Polymer, Vol.41, No.6, 2133-2139, 2000
Polypropylene-polyethylene blend morphology controlled by time-temperature-miscibility
Isotactic polypropylene (PP) has been blended with various types of polyethylene, high density (HDPE), low density (LDPE), linear low density (LLDPE), very low density (VLDPE) and ultra low density (ULDPE). Each blend contained 20% by mass PP. The blends were cooled from the melt to temperatures where PP could crystallise, but not the polyethylene. When the two polymers were immiscible, or immiscible at the crystallisation temperature where liquid-liquid phase separation occurred on cooling, then the two phases crystallised independently.
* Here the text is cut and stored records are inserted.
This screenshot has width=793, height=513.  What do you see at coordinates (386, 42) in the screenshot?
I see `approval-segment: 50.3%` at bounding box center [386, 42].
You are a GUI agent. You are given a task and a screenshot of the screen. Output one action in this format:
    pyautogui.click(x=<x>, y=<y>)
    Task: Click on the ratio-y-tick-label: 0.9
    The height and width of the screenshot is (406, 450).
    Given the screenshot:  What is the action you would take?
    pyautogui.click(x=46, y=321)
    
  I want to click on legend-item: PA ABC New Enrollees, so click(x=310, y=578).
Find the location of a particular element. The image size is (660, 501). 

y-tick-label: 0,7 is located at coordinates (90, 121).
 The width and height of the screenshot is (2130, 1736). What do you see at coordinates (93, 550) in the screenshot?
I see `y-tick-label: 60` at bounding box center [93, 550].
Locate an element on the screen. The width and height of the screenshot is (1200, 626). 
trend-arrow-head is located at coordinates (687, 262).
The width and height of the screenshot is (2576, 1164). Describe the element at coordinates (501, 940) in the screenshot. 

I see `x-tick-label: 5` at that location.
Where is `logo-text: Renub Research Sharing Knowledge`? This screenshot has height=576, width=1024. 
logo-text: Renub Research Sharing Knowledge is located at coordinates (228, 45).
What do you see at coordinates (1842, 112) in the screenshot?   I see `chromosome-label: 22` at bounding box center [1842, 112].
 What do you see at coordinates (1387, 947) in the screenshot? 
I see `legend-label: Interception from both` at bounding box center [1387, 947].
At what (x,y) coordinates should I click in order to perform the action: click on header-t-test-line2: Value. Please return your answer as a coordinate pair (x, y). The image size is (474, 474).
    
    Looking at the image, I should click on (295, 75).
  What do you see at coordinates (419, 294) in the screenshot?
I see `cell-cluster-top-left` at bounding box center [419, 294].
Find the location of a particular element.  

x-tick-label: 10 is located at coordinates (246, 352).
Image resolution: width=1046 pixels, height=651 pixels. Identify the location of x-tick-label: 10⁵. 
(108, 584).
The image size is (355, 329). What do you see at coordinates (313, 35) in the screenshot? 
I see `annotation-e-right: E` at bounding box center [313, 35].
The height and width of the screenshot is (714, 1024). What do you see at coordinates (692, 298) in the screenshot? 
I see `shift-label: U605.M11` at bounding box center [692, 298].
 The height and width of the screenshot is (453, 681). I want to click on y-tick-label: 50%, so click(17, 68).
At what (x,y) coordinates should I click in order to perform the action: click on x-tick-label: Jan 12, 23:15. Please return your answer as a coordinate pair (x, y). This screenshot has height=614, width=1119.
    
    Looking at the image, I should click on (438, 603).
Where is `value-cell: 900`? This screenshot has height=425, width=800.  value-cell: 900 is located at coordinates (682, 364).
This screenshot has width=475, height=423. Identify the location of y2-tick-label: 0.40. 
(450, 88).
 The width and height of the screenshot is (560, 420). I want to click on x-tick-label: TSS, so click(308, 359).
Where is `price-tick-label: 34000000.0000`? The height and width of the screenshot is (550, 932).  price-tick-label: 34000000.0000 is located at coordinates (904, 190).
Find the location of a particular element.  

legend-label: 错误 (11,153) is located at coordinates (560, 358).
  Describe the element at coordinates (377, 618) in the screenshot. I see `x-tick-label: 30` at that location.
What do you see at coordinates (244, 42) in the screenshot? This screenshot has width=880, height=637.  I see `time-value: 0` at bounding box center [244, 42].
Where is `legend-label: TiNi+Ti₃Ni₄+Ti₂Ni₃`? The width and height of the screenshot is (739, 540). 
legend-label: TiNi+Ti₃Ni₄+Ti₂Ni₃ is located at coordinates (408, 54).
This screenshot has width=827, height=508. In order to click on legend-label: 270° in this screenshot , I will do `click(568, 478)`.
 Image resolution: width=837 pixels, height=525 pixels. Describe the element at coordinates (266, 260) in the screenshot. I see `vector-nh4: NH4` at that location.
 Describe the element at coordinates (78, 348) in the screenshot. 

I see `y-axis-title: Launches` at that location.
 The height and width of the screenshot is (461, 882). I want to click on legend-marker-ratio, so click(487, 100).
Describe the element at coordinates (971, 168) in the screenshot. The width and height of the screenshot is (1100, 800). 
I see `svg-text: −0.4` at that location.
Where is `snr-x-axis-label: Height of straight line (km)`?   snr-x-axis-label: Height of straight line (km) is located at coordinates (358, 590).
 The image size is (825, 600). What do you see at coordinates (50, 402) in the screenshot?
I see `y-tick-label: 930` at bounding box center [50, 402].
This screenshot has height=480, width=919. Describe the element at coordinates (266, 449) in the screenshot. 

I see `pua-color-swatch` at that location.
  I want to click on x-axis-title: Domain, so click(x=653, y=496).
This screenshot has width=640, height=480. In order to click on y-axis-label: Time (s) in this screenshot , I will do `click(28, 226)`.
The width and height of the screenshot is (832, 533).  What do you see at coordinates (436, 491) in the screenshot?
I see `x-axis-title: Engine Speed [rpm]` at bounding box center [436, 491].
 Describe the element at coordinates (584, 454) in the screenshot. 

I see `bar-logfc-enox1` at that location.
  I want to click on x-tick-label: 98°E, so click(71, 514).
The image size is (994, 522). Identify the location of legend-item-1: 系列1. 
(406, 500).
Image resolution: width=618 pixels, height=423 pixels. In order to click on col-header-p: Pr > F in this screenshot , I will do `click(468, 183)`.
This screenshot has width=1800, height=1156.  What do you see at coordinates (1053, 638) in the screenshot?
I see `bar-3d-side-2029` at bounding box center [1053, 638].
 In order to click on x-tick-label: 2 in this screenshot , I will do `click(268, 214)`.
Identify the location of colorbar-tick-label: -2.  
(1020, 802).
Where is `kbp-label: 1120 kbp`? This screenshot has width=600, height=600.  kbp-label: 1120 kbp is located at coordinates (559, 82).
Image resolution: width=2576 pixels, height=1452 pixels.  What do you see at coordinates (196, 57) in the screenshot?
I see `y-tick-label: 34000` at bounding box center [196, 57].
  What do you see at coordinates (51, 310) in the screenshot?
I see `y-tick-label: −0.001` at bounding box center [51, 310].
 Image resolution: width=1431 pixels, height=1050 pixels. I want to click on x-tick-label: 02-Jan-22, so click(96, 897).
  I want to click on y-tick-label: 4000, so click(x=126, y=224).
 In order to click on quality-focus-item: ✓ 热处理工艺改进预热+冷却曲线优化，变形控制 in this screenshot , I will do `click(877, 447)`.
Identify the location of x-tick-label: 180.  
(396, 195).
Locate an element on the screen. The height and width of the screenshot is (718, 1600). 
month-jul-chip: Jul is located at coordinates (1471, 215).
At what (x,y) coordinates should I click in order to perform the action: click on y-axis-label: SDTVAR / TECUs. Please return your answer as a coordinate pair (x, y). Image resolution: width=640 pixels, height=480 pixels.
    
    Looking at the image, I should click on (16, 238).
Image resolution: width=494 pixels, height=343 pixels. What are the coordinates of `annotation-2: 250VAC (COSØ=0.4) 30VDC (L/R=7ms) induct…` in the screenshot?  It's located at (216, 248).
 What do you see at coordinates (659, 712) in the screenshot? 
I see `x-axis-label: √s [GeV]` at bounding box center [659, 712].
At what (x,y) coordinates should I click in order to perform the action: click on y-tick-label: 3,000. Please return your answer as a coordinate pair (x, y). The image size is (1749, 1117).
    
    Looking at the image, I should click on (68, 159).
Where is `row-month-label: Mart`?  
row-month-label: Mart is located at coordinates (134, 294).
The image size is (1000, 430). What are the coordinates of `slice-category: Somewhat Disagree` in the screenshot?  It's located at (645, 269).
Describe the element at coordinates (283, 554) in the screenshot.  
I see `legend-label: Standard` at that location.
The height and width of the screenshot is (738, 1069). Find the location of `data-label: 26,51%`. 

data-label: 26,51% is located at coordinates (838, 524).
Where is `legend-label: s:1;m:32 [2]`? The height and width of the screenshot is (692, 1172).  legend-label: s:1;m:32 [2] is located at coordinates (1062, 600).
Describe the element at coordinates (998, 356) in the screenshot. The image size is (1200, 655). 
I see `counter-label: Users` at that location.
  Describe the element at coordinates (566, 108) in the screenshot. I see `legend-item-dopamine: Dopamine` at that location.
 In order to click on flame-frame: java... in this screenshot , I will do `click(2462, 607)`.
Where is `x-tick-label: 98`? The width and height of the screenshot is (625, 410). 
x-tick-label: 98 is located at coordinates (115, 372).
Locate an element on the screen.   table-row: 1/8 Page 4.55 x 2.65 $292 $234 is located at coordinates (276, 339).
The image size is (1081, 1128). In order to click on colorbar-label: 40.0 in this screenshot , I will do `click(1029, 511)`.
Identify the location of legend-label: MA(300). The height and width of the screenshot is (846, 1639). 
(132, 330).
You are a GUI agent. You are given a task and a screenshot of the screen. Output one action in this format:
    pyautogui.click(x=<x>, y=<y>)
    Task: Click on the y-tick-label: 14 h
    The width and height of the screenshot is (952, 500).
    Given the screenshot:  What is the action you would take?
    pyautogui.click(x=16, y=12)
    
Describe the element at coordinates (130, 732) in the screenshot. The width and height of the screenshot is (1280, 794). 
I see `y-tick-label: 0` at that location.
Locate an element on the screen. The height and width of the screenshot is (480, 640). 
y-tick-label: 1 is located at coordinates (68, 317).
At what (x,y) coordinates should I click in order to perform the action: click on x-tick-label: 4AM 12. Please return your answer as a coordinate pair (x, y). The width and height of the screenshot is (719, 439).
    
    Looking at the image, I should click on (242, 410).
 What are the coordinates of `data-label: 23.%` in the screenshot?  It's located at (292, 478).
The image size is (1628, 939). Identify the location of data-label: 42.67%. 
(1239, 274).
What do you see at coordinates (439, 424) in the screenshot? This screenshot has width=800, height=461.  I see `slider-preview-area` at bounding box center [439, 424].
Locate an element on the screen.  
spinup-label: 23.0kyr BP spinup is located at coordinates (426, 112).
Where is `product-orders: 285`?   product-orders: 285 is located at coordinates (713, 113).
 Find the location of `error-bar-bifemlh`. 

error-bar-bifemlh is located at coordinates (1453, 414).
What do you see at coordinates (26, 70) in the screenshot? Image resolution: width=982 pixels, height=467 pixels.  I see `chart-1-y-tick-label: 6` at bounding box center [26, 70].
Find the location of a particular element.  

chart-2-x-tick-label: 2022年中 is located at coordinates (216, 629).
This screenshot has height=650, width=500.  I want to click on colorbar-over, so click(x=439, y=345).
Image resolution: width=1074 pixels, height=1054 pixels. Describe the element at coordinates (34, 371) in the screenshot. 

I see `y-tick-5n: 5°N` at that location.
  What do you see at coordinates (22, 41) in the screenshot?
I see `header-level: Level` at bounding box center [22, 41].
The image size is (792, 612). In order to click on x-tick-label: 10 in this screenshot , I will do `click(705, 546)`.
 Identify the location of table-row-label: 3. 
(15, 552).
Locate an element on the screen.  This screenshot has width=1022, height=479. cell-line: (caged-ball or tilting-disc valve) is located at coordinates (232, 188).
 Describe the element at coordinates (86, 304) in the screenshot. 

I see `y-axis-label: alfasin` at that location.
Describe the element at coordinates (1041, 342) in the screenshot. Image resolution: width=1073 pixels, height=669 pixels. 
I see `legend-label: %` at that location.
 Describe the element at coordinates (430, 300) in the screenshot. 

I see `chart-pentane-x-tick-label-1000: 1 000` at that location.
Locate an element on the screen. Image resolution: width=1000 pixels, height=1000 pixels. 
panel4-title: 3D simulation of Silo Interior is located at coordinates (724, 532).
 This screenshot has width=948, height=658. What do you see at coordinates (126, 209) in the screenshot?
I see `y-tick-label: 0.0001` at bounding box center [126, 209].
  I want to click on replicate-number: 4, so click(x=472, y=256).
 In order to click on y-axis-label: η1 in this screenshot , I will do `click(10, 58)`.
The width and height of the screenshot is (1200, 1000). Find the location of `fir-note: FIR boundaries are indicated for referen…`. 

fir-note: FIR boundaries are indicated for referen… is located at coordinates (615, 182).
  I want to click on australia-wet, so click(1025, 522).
Under these conditions the crystallisation rate (half-time) for PP was very similar to that of purl polypropylene. When the polymers were miscible, crystallisation of PP took place from a solution in the molten polyethylene. Under these conditions the crystallisation rate of PP was greatly decreased since it was in dilute solution. The significant change in rate of crystallisation of PP was a detection of miscibility. After PP had crystallised the blend was cooled to ambient temperature and the polyethylene quickly crystallised in the intervening spaces. When PP crystallised from a homogeneous solution, which was the case with only LLDPE, broad diffuse spherulites formed and PP became a continuous phase. Crystallisation under these conditions took 5-10 h and a unique co-continuous structure resulted even though PP was only present at 20%. PP was found to be immiscible in HDPE, LDPE and VLDPE. A combination of DSC and hot stage polarised optical microscopy was used to study the crystallisation of the blends.